Setup Github GPG key on Macbook (Mac OS)Setup Github GPG key on Macbook (Mac OS)
Updated at Apr 17, 2024
33 Views

Goal

Securing your Git commits with GPG keys adds an extra layer of authenticity and integrity to your codebase. Follow these steps to effortlessly generate, configure, and use GPG keys for signing your Git commits.

1. Generate Your GPG Key

Start by installing the GPG command-line tool. On macOS, you can use Homebrew for this:

brew install gnupg

Generate your GPG key, using the default settings. Set up a passphrase when prompted:

gpg --full-generate-key

2. Retrieve and Export Your GPG Key

To access your GPG key information, use the following command to list your secret keys:

gpg --list-secret-keys --keyid-format=long

Copy the portion labeled as “A111111111A11A11” (Example: ed25519/A111111111A11A11).

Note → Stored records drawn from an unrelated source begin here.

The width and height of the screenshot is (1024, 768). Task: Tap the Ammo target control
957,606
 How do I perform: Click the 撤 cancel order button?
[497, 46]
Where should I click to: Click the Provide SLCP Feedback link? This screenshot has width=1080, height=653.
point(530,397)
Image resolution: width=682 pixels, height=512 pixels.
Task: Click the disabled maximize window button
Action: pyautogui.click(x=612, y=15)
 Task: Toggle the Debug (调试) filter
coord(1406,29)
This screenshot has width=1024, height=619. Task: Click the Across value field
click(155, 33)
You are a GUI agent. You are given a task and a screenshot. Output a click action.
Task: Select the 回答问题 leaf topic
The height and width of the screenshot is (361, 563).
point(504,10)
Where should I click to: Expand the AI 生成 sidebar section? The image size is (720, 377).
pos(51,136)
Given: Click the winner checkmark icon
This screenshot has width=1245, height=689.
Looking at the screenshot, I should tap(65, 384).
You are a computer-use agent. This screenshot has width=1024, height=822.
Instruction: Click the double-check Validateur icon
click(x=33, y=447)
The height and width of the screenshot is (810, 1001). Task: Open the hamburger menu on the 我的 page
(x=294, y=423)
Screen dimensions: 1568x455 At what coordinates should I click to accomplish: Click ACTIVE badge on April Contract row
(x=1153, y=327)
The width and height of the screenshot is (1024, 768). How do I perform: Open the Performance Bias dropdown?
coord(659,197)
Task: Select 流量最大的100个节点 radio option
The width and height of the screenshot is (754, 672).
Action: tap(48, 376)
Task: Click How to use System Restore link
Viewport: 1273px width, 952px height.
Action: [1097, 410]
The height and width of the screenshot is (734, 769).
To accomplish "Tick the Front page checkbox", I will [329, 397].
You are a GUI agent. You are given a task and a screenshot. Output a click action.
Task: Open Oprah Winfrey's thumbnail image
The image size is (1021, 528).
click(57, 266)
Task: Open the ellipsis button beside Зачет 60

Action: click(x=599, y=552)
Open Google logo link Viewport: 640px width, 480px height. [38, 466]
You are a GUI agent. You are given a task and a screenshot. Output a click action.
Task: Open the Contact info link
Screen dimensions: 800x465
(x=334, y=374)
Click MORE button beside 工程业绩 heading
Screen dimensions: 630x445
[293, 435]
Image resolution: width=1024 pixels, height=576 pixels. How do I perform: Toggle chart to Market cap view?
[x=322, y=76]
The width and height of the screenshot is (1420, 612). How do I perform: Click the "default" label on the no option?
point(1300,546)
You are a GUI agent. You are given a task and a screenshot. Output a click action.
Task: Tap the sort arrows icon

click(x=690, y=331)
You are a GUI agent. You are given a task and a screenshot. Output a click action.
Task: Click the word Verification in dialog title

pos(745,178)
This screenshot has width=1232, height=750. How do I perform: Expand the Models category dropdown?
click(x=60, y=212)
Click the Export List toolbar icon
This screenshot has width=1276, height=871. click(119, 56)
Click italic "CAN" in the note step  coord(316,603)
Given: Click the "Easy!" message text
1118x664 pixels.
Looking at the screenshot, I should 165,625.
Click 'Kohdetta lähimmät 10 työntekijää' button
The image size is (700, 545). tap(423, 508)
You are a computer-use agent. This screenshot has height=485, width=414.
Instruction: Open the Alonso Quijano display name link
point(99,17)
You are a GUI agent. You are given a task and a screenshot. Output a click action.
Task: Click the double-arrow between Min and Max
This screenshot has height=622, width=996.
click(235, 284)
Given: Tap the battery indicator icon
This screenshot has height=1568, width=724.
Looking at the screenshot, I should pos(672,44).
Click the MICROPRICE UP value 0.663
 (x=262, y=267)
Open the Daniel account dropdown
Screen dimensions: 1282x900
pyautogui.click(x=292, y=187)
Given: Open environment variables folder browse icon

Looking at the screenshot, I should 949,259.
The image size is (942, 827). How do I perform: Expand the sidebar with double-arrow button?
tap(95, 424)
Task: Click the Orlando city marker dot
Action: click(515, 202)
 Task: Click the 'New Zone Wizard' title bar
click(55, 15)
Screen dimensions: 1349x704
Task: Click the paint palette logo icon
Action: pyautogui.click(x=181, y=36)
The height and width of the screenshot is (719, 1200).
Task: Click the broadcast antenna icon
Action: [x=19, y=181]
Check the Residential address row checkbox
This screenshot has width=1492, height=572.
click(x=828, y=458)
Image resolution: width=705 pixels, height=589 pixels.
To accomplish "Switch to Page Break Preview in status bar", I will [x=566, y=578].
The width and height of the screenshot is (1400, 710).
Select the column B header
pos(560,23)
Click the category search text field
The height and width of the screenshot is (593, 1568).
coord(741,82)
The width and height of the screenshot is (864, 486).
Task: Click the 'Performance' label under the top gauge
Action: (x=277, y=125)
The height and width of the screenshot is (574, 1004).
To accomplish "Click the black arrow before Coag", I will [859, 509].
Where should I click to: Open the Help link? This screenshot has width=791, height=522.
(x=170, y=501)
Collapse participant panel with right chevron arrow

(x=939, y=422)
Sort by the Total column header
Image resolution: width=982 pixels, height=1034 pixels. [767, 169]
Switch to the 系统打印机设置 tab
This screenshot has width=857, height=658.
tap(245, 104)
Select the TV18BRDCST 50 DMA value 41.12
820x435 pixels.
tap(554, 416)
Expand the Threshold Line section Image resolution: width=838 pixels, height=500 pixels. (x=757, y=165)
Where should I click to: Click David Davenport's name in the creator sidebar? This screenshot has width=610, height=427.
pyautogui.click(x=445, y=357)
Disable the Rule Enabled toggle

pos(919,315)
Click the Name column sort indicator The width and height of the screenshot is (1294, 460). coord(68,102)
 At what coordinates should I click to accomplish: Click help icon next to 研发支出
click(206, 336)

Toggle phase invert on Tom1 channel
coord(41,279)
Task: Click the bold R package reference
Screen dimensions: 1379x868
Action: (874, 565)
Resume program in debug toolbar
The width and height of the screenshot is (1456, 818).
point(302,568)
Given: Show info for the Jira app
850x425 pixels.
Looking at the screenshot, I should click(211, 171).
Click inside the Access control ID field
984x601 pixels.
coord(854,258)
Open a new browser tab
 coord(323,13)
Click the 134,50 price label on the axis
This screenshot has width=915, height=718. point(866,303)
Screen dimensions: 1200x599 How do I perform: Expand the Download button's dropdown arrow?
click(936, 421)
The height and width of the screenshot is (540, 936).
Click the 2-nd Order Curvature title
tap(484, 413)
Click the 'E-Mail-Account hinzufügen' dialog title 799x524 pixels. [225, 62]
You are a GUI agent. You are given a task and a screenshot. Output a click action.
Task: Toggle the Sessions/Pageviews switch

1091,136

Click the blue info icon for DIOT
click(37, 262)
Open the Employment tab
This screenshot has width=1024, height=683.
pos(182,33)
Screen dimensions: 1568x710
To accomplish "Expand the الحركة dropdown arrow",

Export your GPG key in ASCII armor format:

gpg --armor --export A111111111A11A11

3. Configure GPG for Git

GitHub Setup

Navigate to your GitHub account’s Settings -> SSH and GPG keys. Add a new GPG key and paste the content of the previously exported public key.

Git Configuration

Inform Git about your signing key:

git config --global user.signingkey A111111111A11A11

Enforce GPG signature for all commits:

git config --global commit.gpgsign true

4. Enhance GPG Experience

Install GPG Suite to securely store your passphrase:

brew install --cask gpg-suite

5. Optimize GPG Environment

Edit your shell’s configuration file (e.g., ~/.zshrc) with elevated privileges:

sudo vim ~/.zshrc

Add the following line to the end of the file:

export GPG_TTY=$(tty)

Save the file and update the configuration:

source ~/.zshrc

6. Configure GPG Timeout

Adjust the GPG agent’s configuration to manage cache timeouts:

sudo vim ~/.gnupg/gpg-agent.conf

Add the following lines:

default-cache-ttl 34560000
max-cache-ttl 34560000

7. Sign Your Commits

Now you’re ready to sign your commits using your GPG key:

git commit -s -m 'your commit'

With these steps, you’ve seamlessly integrated GPG key generation, configuration, and commit signing into your Git workflow. Your commits are now backed by the assurance of cryptographic signatures, enhancing the security of your projects.